Ce n'est pas le premier. Ce ne sera sans doute pas le dernier. Sauf qu'il y a refuser et refuser. Dans le cas de Thomas Piketty, c'est une coquetterie pour ne pas dire une tartufferie. Son nom a en effet été porté au décret présidentiel et il restera nommé dans l'ordre de la légion d'honneur à moins qu'il ne fasse annuler ce décret. Dans toute l'histoire de la légion d'honneur, il n'y a eu qu'un seul précédent, celui de Maurice Ravel en 1920.
Mais regardons un peu de plus près la comédie qui vient d'occuper les journaux.
Certes, on ne demande pas la légion d'honneur pour soi, mais on se fait parrainer. La procédure menée par la Grance Chancellerie est longue et minutieuse avec, à la clef, un dossier de proposition exhaustif et en partie rempli par l'intéressé :
La liste une fois établie par la Grande Chancellerie est approuvée en Conseil des Ministres. Je ne vois donc pas comment Thomas Piketty pouvait prétendre ignorer qu'il faisait partie de cette promotion du jour de l'an. Il savait qu'il y figurait et a donc monté une petite opération de communication. Cela ne l'a pas empêché de prétendre au matin du premier janvier 2015 :
Je viens d’apprendre que j’étais proposé pour la Légion d’honneur.

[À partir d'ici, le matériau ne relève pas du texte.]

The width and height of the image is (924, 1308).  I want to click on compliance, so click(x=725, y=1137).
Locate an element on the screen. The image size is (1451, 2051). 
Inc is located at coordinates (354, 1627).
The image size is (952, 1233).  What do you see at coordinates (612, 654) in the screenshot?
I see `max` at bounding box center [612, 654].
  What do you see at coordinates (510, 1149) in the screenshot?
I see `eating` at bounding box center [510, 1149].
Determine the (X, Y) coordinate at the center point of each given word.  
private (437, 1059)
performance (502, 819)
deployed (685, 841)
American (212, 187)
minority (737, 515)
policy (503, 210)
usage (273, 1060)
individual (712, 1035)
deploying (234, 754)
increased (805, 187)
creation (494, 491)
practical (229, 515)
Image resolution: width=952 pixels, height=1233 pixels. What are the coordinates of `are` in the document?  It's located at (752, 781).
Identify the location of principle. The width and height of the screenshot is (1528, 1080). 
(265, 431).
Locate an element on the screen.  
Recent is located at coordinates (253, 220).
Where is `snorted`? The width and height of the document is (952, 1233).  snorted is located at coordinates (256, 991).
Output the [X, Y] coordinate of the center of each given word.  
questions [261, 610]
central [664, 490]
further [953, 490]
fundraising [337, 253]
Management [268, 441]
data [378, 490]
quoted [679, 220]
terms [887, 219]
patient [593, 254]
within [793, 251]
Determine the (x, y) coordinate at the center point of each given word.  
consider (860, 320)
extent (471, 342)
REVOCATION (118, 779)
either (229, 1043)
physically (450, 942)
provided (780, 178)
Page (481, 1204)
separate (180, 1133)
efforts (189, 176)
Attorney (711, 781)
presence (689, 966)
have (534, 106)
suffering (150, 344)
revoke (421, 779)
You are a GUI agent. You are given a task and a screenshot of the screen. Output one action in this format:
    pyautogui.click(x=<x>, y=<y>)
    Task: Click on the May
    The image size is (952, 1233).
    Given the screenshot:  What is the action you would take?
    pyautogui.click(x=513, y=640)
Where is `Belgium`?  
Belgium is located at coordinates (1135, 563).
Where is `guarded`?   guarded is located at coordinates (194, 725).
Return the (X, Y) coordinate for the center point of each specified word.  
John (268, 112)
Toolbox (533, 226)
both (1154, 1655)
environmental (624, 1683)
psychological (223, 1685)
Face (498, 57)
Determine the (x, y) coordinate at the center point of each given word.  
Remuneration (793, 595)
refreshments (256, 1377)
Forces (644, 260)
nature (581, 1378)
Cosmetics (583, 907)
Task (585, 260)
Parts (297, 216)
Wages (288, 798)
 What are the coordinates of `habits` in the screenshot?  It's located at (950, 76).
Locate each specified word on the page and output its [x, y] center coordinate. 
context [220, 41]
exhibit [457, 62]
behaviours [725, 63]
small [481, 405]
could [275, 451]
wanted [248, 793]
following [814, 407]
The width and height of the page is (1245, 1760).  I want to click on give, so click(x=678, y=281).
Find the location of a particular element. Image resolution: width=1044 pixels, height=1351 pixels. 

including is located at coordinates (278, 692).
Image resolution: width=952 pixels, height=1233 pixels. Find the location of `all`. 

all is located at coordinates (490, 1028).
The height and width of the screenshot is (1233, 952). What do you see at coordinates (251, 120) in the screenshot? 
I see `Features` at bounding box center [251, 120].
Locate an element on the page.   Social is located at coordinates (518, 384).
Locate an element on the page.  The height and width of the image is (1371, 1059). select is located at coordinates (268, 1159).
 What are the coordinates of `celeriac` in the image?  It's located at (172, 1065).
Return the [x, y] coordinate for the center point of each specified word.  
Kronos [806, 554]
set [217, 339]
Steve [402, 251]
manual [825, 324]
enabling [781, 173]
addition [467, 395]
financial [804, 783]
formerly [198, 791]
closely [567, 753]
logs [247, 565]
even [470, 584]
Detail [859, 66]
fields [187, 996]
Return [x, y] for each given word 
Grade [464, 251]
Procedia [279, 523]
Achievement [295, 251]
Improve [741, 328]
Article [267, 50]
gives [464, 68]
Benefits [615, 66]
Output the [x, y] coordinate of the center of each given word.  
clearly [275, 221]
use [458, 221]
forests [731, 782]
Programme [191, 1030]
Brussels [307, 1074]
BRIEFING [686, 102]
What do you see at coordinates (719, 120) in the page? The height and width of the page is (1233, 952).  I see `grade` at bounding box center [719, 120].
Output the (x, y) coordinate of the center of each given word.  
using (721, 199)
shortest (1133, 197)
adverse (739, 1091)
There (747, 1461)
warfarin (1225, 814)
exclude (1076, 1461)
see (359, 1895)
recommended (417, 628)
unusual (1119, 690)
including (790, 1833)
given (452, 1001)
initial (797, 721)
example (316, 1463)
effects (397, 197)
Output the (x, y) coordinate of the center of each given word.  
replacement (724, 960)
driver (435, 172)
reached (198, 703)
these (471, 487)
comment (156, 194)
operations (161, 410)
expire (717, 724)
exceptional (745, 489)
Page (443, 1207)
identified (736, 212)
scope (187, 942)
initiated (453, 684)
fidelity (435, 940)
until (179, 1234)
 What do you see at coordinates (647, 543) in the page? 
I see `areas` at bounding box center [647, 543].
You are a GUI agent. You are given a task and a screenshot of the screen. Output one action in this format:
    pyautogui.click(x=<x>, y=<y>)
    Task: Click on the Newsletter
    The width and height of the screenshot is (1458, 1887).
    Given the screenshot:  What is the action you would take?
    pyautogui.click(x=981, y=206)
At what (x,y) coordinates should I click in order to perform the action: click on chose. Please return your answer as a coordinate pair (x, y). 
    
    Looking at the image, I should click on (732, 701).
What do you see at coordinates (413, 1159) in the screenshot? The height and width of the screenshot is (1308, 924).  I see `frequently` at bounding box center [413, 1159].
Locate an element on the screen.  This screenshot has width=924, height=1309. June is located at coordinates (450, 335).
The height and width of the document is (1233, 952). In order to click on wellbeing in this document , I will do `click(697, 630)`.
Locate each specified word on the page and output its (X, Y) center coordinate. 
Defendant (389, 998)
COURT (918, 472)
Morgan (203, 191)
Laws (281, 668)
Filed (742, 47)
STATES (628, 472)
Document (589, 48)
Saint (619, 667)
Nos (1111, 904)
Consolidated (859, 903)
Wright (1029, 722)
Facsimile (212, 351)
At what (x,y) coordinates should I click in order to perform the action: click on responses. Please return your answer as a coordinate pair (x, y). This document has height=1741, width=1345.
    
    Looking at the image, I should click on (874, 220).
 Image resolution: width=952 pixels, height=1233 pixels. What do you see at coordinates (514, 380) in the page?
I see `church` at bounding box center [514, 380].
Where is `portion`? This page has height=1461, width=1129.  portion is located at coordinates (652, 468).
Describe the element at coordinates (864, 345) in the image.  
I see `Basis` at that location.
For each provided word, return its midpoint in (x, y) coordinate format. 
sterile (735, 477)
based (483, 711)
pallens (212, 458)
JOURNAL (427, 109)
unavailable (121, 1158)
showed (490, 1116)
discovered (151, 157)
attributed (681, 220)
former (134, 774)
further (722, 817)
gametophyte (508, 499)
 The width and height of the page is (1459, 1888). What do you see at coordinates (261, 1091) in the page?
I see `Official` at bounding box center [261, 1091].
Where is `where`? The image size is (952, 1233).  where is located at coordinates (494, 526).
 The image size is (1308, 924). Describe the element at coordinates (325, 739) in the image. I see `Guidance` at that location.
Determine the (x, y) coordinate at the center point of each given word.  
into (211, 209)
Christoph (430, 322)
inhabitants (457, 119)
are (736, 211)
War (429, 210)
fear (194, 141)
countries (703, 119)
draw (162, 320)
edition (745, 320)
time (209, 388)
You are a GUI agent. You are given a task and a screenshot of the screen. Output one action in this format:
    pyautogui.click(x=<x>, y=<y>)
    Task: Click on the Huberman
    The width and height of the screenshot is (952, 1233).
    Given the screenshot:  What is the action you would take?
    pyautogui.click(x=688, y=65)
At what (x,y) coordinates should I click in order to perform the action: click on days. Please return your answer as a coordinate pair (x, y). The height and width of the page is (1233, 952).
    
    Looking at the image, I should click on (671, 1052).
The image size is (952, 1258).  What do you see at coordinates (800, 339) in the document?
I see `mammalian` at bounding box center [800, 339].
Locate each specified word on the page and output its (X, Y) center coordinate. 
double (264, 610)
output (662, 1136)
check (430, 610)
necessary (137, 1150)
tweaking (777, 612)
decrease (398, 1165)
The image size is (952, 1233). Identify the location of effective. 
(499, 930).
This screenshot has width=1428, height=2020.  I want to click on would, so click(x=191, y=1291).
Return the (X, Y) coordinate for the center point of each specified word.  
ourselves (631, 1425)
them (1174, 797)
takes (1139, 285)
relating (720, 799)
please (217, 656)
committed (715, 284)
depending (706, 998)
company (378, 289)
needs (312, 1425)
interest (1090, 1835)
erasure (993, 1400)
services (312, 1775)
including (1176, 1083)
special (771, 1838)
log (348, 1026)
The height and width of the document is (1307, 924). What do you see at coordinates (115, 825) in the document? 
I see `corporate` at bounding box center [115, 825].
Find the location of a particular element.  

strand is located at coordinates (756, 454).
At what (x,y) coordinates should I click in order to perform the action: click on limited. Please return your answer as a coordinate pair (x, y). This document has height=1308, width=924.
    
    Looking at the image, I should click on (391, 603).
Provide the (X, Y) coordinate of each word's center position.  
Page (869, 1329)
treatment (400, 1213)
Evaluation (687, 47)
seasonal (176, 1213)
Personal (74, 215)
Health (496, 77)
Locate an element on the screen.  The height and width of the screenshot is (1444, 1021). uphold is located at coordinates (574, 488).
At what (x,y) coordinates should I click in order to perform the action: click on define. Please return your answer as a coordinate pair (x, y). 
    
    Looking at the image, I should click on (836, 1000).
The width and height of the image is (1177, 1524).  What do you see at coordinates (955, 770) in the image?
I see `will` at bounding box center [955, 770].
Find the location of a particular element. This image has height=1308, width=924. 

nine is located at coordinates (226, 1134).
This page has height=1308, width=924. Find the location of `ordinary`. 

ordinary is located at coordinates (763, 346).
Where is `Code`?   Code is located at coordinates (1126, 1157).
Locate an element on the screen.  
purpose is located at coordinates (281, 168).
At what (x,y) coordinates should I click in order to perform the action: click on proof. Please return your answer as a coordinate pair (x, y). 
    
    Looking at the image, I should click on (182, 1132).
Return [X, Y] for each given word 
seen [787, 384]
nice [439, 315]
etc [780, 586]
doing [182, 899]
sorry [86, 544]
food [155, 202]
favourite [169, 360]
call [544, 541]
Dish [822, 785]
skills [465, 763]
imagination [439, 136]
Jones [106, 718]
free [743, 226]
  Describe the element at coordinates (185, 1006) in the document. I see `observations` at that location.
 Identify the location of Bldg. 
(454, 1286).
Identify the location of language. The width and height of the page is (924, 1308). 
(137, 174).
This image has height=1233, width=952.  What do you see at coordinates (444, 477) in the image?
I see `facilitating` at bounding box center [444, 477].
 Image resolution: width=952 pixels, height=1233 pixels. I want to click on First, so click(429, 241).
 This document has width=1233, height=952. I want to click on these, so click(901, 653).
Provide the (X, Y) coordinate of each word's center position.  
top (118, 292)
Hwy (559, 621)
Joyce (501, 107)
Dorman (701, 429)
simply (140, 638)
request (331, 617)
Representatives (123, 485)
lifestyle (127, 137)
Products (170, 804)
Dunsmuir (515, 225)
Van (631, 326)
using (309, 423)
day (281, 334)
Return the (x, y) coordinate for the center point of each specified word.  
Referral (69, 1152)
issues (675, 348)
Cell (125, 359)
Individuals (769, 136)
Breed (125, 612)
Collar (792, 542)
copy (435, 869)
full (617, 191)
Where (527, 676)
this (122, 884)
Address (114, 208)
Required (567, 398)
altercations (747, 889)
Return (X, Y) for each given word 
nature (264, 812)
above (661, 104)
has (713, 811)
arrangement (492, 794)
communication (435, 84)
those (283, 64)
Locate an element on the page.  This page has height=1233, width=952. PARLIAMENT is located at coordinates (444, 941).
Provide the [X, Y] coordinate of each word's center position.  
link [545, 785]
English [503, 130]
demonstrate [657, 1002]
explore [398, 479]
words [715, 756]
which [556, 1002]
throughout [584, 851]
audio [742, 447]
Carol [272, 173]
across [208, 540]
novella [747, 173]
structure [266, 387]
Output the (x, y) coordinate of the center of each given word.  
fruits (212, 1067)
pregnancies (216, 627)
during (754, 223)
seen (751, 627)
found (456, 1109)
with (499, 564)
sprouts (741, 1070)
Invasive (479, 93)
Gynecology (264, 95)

Pathétique, mais cela a permis au général Goergelin, Grand Chancelier, de lui donner une petite leçon de savoir vivre en lui rappelant opportunément que :
La plupart de ceux qui font connaître leur refus publiquement agissent ainsi pour attirer l'attention sur eux ou sur le combat qu’ils mènent. Ceux qui la refusent pour de bonnes raisons — un souci d’indépendance, un excès d'humilité —, des raisons que je comprends parfaitement, s'arrangent toujours pour nous le faire savoir discrètement, avant la publication de leur nom au Journal Officiel.
Et pan, dans les dents ! Il faut dire que Thomas Piketty n'a pas vraiment cherché à être discret, ni sur le refus ni sur les motifs de celui-ci. En effet, il prétend « refuse[r] cette nomination car [il] ne pense pas que ce soit le rôle d’un gouvernement de décider qui est honorable ». Dont acte.
Pourtant, il me semble que Thomas Piketty a émargé longuement au CNRS. C'est donc ce même état qui lui a permis de faire ses recherches et publier ses livres qui a voulu le reconnaître. En tant qu'il lui a permis de travailler, il a non seulement le droit de juger ses travaux, mais il en a aussi le devoir légitime.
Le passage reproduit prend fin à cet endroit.